Membre de l'Amicale Germaine Legoff, regroupant toutes les anciennes normaliennes, elle fut aussi membre du Club de Dakar et du Cercle Fémina, une association de solidarité. Mariama Bâ pensait fermement que la femme est animée d'un idéal politique, mais estimait que les partis politiques ne présentaient pas un cadre idéal d'expression pour la gente féminine. Au contraire des associations, véritables plateformes de libre expression.

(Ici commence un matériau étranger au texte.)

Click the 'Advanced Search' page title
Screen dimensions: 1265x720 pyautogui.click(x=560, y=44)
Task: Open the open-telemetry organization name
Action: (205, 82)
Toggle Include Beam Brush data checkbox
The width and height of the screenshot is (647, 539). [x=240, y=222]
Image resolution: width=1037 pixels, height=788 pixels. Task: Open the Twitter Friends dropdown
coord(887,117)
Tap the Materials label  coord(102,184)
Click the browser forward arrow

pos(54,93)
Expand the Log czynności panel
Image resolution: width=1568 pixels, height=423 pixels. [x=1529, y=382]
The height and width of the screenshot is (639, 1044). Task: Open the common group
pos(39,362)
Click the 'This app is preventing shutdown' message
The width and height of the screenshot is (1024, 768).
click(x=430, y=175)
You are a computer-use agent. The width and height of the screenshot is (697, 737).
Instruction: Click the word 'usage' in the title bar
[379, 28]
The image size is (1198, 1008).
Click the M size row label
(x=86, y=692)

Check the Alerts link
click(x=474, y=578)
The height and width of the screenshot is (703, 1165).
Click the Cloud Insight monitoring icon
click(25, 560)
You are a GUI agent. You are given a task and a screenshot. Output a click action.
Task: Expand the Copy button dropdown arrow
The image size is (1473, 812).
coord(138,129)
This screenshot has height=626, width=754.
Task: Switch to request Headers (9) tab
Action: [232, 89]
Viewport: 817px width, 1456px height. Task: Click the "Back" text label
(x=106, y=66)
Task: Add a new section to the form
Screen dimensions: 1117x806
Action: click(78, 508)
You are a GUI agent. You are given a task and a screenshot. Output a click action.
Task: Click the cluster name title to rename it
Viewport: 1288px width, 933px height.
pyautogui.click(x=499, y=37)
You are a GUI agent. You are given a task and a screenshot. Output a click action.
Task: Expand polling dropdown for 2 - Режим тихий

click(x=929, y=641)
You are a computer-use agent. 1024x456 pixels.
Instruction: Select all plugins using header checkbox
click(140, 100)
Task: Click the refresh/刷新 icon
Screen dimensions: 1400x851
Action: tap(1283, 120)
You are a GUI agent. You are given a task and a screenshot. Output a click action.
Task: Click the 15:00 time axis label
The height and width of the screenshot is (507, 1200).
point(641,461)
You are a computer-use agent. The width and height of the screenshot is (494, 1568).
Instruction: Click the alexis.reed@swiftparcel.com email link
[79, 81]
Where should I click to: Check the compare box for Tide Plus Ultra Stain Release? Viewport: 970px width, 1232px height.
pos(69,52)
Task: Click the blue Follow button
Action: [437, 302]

"Il y a des difficultés réelles pour la femme dans le militantisme politique. Si la femme est animée d'un idéal politique, si elle ne veut pas seulement être un support, un objet qui applaudit, si elle a en elle un message politique, il lui est difficile de s'insérer dans un parti politique. Les hommes sont souvent égoïstes", constate-t-elle, par exemple, dans une interview parure dans l'édition de novembre 1979 du magazine Amina.
Pour Mariama Bâ, "le travail de la femme corse davantage la difficulté du militantisme politique. Au niveau des partis, les organisations féminines connaissent des tiraillements inconnus des organisations masculines du fait du tempérament de la femme". "La femme a l'émotion facile et la langue bien pendue. Quand elle rencontre une rivale sur son chemin, elle se met sans hésitation à fouiller dans son passé, pour ressusciter la grand-mère sorcière ou un fait sordide du grand-père", insiste l'écrivaine dans cette interview.
"Au lieu de placer la lutte sur le plan idéologique, elle instaure la lutte sur le plan personnel. Toutes ces difficultés font hésiter bien des femmes à entrer dans l'arène politique. Dans le militantisme politique, l'octroi de postes comme les portefeuilles ministériels, les sièges de députés doublent les rivalités", poursuit Mariama Bâ.
Au contraire, souligne-t-elle, "quand on a envie de travailler sainement, qu'on ne recherche pas à être connue, les associations féminines offrent des cadres d'évolution aux angles plus arrondis".
"Il y a des manoeuvres plus aisées sans hargne, sans rogne, sans grogne. Les associations féminines donnent les mêmes moyens d'épanouissement que les partis politiques. La promotion de la femme et de l'enfant sont souvent le mobile de leurs actions, même des femmes politiciennes."